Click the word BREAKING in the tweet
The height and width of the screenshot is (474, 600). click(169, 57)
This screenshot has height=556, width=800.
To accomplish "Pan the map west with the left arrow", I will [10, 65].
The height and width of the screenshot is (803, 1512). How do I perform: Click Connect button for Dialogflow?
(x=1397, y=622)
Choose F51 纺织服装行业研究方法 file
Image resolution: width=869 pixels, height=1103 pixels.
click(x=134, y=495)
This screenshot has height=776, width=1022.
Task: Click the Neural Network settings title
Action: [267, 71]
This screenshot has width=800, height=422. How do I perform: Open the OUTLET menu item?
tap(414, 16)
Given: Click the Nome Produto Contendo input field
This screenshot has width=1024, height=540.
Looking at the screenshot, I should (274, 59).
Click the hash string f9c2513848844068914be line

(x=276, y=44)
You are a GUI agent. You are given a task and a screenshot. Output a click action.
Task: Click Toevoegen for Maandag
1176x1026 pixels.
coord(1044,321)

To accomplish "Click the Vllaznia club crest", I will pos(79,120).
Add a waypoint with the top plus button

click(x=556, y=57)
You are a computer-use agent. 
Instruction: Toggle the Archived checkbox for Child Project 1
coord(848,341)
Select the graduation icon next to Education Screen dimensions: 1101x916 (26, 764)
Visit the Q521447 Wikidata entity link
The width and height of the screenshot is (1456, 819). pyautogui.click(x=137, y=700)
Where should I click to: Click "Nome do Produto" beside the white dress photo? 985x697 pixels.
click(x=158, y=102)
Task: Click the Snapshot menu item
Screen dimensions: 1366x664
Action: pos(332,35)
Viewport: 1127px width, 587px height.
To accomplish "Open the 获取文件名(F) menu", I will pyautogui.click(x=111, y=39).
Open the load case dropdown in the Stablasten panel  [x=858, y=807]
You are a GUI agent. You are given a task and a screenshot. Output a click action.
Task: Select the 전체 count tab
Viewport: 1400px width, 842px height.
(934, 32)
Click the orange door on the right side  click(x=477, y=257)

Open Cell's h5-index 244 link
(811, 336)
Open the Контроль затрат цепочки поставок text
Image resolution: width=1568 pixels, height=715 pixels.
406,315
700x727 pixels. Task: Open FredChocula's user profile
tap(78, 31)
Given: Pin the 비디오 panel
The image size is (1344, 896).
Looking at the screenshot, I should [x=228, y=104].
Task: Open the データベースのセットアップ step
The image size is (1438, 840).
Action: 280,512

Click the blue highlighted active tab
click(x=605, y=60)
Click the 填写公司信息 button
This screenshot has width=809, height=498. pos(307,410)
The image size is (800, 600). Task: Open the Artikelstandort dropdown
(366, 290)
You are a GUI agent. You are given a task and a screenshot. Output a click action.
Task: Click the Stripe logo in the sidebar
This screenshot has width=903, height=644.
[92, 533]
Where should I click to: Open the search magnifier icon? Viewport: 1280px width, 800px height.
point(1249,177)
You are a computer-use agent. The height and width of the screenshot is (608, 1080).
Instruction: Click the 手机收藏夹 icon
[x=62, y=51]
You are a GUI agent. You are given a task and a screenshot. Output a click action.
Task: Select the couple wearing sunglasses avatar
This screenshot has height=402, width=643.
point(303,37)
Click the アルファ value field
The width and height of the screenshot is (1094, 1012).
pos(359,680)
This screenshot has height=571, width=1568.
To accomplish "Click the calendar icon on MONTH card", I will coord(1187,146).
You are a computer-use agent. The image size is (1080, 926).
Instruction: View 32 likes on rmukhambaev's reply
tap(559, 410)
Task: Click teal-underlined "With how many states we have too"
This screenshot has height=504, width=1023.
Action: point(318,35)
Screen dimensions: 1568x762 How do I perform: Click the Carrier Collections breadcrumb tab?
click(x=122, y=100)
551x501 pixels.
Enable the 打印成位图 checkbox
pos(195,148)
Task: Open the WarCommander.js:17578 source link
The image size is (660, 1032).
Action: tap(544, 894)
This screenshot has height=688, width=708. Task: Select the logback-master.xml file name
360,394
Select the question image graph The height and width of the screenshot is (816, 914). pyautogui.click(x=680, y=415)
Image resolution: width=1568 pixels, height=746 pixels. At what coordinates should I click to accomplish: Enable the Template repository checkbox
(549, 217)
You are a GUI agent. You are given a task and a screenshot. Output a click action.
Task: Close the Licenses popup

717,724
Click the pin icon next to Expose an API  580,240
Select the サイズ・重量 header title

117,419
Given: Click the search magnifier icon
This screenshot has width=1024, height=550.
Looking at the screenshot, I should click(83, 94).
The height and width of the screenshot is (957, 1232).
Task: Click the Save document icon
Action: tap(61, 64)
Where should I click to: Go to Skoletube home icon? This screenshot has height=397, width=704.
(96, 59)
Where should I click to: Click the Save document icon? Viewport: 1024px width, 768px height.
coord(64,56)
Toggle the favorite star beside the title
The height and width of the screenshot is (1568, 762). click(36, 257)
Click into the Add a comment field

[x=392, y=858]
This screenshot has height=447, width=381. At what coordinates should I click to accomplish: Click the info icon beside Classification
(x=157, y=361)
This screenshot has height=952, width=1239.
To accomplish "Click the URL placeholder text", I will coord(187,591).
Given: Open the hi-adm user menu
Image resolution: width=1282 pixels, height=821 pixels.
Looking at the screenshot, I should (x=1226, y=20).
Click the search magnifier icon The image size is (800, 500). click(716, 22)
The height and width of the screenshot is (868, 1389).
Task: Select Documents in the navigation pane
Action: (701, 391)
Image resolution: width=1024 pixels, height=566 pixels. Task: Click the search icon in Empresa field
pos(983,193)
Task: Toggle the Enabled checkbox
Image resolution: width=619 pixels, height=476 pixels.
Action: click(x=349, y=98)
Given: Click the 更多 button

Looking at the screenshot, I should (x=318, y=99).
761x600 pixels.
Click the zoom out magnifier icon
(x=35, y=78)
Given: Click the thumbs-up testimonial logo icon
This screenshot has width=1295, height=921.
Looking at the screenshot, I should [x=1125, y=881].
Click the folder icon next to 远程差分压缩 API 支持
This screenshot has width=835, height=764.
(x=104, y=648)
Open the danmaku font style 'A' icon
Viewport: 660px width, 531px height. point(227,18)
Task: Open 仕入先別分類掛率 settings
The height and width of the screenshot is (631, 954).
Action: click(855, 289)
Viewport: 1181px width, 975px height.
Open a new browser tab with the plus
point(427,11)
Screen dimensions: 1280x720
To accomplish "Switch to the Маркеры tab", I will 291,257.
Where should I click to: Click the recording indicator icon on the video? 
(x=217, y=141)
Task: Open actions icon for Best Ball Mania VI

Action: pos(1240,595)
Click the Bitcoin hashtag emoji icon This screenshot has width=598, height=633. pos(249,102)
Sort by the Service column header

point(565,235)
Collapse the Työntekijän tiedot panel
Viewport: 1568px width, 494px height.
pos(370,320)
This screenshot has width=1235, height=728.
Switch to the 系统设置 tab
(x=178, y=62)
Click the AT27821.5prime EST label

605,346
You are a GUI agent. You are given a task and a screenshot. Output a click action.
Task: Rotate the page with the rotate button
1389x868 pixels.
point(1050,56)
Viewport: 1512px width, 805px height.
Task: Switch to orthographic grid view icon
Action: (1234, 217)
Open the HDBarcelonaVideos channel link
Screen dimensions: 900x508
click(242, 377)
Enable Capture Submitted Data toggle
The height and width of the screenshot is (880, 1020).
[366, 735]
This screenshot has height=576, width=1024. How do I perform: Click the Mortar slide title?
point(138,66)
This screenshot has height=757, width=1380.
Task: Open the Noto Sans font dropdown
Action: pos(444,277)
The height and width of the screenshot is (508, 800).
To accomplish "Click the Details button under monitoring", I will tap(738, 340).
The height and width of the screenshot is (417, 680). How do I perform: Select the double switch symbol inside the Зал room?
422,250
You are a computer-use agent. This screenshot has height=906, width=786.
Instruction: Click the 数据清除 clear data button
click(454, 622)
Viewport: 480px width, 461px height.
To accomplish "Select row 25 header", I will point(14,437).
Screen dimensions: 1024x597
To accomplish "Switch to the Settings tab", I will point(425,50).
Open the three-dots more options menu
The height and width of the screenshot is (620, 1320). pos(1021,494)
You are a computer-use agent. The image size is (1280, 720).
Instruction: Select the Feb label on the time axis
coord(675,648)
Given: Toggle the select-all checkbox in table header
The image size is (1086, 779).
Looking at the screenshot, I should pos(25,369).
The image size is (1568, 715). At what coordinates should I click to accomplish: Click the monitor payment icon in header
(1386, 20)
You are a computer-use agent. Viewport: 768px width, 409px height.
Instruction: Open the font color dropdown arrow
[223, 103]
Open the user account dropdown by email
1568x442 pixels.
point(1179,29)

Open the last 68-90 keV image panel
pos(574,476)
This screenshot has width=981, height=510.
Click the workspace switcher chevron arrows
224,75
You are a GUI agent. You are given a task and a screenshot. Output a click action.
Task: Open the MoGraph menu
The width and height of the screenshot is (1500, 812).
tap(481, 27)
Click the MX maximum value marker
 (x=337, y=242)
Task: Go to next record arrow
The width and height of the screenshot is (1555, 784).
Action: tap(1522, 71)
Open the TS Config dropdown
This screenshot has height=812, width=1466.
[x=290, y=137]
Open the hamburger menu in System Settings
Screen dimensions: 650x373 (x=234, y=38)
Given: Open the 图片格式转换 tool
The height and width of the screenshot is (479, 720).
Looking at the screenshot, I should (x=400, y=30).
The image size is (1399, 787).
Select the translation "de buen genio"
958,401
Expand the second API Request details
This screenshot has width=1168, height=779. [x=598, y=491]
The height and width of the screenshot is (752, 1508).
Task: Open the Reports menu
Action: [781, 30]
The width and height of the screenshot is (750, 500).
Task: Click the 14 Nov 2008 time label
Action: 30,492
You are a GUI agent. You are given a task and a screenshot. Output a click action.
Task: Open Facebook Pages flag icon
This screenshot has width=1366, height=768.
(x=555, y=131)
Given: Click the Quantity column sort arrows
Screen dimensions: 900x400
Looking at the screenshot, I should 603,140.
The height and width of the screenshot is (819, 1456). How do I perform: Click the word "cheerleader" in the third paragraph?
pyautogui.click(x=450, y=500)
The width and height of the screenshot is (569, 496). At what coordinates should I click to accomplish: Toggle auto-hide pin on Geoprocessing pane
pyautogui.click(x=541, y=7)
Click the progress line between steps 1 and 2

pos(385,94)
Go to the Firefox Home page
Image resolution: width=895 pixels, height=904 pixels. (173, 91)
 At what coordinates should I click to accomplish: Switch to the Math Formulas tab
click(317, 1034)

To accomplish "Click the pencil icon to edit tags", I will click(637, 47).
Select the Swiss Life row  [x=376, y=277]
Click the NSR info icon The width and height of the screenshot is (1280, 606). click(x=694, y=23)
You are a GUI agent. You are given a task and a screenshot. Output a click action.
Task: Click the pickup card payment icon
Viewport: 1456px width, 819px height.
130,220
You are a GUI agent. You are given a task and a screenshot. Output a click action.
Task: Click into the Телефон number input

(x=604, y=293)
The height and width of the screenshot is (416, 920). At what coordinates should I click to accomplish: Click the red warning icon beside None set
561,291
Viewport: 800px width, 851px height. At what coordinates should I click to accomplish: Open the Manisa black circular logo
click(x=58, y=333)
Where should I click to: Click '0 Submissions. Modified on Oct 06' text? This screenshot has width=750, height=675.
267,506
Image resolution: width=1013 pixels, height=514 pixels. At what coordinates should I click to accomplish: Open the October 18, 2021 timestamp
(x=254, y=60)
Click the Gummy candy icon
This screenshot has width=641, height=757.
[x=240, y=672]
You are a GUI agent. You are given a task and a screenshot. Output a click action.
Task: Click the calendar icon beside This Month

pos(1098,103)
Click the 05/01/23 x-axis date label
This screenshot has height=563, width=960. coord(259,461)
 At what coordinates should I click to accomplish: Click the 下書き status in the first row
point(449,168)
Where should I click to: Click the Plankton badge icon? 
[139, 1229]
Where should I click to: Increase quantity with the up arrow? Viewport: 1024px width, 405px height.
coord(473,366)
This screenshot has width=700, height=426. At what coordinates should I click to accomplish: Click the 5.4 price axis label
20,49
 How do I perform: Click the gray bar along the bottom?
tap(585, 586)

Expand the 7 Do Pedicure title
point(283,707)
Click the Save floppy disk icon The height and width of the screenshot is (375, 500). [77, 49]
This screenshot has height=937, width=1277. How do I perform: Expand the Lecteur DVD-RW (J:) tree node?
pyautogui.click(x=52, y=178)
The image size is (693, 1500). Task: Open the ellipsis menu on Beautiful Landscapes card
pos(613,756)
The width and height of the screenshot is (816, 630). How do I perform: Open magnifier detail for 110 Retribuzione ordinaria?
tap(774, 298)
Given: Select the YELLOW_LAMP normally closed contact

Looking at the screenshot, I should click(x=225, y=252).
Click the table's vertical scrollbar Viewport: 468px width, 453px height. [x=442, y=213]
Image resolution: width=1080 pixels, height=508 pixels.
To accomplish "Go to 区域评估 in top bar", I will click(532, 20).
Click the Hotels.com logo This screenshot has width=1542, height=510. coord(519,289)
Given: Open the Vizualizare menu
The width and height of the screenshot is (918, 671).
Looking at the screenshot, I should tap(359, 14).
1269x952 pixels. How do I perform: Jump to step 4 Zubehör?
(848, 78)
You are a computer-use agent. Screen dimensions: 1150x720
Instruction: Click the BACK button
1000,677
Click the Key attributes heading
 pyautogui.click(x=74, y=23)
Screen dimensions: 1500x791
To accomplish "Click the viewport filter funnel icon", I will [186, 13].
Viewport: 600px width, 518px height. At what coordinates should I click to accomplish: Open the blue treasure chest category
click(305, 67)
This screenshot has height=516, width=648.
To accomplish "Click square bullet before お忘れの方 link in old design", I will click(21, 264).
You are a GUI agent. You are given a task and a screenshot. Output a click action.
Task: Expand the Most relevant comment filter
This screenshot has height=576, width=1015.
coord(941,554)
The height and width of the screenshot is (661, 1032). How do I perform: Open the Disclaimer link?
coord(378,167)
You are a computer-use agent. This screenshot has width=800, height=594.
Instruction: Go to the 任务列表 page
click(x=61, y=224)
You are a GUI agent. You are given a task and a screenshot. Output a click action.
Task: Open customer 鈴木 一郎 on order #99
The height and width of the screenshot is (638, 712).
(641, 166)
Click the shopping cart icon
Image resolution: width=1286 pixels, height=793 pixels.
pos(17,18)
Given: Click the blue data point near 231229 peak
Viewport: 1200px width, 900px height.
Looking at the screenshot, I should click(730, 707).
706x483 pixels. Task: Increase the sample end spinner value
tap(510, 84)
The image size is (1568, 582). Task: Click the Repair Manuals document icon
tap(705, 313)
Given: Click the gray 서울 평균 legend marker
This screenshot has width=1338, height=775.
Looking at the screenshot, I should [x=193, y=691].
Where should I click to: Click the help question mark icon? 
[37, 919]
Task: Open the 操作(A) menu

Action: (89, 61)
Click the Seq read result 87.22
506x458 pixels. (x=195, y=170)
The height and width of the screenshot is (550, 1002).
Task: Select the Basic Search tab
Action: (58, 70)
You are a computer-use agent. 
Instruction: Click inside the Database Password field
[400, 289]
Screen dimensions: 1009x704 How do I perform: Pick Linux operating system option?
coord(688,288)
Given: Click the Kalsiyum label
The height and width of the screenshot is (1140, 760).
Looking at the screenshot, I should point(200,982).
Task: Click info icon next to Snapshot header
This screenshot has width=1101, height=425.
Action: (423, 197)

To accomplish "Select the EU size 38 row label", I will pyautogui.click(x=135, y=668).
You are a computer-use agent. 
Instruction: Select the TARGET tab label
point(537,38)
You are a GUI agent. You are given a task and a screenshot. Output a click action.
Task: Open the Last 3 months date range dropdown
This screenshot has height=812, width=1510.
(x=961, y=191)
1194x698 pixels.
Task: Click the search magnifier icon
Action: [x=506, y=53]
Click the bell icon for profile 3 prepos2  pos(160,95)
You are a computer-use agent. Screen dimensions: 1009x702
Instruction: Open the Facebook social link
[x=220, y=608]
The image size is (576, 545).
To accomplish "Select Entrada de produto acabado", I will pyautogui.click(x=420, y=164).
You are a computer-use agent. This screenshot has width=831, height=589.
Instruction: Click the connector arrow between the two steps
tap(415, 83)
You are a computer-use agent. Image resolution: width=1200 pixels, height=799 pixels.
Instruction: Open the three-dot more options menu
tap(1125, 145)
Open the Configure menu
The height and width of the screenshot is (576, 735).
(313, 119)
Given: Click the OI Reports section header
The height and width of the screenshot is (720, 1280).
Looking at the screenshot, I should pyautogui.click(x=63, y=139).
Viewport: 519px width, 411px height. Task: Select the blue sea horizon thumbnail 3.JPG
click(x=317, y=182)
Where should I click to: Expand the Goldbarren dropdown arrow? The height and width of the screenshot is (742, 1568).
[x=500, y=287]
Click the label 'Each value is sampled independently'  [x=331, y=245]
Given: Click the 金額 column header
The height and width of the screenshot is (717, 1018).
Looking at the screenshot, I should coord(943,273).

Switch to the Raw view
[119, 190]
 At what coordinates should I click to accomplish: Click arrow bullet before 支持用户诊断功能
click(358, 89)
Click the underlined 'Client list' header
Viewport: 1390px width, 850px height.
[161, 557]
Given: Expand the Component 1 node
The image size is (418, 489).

==================================================

» **DESCRIPTION OF THE TASK**: Search the records for the string "table" and report each line that has it.

» **ANSWER TO THIS EXERCISE**:
Given: Toggle the select-all checkbox in table header
Click the table's vertical scrollbar Viewport: 468px width, 453px height. [x=442, y=213]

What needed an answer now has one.